New Report Shows Security Vulnerabilities in Some VPN Products. Is Your Organization at Risk?

The U.S. government’s Cybersecurity and Infrastructure Security Agency (CISA) has issued an alert that enterprise Virtual Private Network (VPN) products made by Cisco, Palo Alto Networks, F5 Networks and Pulse Secure have vulnerabilities that could compromise the security of users.

The alert was issued in response to the disclosure made by the CERT Coordination Center (CERT/CC), the coordination center of the computer emergency response team for the Software Engineering Institute at Carnegie Mellon University. The following VPN products and versions, according to CERT/CC, store the cookie insecurely in log files:

. Palo Alto Networks GlobalProtect Agent 4.1.0 for Windows and GlobalProtect Agent 4.1.10 and earlier for macOS0 (CVE-2019-1573)

. Pulse Secure Connect Secure prior to 8.1R14, 8.2, 8.3R6, and 9.0R2

The following VPN products and versions, meanwhile, store the cookie insecurely in memory:

. Palo Alto Networks GlobalProtect Agent 4.1.0 for Windows and GlobalProtect Agent 4.1.10 and earlier for macOS0 (CVE-2019-1573)

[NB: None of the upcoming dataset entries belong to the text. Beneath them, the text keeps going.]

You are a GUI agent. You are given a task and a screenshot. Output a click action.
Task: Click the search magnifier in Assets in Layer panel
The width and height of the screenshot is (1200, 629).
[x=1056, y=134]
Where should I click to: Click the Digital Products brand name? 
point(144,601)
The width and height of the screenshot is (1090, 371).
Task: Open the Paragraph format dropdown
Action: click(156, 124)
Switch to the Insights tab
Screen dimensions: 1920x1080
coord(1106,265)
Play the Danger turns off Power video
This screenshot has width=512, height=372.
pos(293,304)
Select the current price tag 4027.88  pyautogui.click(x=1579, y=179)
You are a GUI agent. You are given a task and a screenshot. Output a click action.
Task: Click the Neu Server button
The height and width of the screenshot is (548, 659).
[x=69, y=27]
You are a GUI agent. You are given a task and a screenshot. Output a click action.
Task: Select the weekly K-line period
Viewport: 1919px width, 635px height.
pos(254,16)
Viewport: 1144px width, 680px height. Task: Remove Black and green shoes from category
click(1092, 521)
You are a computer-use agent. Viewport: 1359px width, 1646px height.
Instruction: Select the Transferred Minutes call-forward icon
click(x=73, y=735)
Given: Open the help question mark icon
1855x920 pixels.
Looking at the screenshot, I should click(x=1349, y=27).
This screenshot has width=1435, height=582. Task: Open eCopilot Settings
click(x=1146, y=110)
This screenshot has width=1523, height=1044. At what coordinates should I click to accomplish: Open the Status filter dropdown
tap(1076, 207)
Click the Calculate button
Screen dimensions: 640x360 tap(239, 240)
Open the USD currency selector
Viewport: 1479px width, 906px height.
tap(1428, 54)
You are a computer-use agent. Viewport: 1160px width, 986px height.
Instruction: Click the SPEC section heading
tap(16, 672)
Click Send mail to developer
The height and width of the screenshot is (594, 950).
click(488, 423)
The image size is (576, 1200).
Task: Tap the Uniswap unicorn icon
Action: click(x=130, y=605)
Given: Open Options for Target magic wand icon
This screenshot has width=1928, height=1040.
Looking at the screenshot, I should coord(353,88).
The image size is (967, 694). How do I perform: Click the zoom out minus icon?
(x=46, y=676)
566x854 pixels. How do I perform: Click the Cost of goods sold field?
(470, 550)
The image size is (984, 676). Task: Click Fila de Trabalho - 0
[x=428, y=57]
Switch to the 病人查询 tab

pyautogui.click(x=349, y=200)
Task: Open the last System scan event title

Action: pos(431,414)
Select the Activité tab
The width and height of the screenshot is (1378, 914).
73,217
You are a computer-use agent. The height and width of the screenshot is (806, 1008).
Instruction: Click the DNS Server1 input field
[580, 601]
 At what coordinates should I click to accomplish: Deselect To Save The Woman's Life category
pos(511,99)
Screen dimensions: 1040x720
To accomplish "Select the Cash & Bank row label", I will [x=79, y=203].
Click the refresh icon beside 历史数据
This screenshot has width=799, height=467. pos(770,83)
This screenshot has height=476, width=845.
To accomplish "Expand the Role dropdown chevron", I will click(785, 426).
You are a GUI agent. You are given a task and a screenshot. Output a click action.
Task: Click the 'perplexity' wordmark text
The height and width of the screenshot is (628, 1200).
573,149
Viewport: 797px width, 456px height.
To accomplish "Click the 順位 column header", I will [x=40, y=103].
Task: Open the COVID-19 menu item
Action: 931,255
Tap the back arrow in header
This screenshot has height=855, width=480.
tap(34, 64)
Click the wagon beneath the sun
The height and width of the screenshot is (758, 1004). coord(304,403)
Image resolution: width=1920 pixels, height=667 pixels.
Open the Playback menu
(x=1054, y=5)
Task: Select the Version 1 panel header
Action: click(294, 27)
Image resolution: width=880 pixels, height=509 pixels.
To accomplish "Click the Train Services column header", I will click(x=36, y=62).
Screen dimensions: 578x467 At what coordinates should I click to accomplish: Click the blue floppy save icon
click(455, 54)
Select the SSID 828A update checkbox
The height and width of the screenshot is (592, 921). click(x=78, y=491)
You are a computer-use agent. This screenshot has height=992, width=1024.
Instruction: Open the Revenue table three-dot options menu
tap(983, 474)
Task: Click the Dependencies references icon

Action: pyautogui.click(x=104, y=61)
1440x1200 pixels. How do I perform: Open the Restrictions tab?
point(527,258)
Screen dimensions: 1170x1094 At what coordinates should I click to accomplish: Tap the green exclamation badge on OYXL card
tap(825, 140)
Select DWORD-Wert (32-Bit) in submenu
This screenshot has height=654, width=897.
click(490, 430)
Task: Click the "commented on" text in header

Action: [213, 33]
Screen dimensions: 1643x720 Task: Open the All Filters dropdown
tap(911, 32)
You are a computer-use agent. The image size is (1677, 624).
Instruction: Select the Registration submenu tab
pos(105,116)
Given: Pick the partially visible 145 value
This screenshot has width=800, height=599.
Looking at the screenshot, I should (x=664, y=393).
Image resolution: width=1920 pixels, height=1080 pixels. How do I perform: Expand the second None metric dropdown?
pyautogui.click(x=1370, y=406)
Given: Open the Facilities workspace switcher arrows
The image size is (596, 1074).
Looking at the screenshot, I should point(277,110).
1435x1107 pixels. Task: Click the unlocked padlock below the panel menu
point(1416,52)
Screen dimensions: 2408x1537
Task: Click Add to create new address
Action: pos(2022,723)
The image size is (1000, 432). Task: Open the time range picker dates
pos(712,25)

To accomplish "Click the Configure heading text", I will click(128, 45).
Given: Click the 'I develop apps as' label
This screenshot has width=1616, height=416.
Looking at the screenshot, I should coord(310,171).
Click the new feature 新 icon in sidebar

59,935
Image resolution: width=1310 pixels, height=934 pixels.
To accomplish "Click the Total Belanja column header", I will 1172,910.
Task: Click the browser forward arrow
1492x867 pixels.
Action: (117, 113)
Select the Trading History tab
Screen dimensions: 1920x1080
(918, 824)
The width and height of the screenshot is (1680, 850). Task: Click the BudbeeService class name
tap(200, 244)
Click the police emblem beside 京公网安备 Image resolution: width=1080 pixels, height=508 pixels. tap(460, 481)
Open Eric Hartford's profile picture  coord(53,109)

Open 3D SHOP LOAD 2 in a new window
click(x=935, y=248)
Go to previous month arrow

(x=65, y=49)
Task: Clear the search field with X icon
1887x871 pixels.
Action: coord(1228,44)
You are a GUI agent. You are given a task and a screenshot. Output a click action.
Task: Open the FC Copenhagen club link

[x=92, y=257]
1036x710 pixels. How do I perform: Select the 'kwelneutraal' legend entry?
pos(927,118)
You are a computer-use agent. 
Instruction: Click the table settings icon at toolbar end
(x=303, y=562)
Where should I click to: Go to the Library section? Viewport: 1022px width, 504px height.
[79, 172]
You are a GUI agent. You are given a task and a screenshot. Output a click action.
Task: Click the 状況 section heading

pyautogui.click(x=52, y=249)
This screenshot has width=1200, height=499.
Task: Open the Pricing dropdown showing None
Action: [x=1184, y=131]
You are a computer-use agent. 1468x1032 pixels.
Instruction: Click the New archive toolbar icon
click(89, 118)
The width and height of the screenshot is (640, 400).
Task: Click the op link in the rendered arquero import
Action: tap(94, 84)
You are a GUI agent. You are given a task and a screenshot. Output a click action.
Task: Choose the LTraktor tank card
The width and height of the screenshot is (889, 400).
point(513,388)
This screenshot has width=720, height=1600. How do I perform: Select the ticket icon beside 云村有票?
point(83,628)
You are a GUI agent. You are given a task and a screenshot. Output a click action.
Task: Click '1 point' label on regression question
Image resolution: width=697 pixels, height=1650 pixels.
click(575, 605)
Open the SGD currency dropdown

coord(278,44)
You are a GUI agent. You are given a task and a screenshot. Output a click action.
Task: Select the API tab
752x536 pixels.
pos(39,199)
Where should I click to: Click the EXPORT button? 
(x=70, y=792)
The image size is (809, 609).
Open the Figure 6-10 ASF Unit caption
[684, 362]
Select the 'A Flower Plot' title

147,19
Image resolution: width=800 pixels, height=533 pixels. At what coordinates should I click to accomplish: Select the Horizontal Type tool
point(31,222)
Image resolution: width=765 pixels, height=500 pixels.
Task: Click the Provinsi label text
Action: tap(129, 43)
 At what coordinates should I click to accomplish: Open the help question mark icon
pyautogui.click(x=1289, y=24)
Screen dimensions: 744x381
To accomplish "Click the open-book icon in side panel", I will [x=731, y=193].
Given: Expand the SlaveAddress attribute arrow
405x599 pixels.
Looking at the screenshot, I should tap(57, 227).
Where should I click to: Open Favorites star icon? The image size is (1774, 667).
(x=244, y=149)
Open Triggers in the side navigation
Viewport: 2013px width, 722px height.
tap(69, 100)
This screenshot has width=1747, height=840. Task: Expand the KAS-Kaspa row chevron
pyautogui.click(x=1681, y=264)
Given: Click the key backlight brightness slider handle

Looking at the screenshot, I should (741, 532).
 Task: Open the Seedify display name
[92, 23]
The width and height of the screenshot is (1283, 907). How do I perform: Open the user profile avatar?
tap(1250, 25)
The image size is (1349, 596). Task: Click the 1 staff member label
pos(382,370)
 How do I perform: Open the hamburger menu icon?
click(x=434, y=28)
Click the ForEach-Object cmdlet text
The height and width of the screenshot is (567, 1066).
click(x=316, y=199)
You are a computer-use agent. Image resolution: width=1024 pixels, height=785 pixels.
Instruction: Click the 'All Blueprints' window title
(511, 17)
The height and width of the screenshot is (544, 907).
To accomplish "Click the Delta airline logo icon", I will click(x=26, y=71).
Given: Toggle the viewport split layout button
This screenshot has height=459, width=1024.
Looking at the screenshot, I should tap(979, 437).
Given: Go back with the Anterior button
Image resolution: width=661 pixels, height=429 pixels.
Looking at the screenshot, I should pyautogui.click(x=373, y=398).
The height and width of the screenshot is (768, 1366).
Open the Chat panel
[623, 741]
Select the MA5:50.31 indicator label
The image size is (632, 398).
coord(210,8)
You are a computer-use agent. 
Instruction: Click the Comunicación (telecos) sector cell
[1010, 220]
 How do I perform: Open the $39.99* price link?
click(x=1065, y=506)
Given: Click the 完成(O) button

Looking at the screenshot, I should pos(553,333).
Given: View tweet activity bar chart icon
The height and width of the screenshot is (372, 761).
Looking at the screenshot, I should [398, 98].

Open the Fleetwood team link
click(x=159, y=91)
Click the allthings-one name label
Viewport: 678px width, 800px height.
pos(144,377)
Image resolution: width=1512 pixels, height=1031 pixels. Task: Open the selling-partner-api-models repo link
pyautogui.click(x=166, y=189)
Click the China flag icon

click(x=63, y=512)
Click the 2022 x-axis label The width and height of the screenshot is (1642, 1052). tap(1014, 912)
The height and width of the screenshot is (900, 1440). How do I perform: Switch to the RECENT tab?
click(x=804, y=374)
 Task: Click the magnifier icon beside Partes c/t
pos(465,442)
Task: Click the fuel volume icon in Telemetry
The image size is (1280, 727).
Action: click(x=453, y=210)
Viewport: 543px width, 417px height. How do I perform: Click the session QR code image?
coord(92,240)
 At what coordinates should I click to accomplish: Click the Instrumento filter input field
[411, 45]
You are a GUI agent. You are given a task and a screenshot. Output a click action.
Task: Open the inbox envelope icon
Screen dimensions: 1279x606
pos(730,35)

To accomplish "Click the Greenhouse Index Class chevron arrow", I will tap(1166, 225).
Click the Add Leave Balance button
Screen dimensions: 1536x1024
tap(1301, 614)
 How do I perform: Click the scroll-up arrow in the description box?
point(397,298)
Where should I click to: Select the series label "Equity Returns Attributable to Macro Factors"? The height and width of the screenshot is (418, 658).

. Pulse Secure Connect Secure prior to 8.1R14, 8.2, 8.3R6, and 9.0R2

. Cisco AnyConnect 4.7.x and prior

“If an attacker has persistent access to a VPN user’s endpoint or exfiltrates the cookie using other methods, they can replay the session and bypass other authentication methods,” CERT/CC said. “An attacker would then have access to the same applications that the user does through their VPN session.”

CERT/CC added that it’s “likely” that the above-mentioned security vulnerabilities also apply to other VPN products, not just with the mentioned 4 enterprise VPN products. CERT/CC, however, cleared the VPN products made by Check Point Software Technologies, LANCOM Systems GmbH and pfSense. In addition to VPN products from Cisco, Palo Alto Networks, F5 Networks and Pulse Secure, the center, gives uncertain status to more than 200 VPN products as to whether or not these VPN products encrypt sensitive files.

Common Software Weakness

VPN, which stands for Virtual Private Network, is a software program that’s supposed to create a secure connection with another network over the internet. One of the means of securing data over the internet is through encryption – the process of altering data into a code to render it unreadable to unauthorized users.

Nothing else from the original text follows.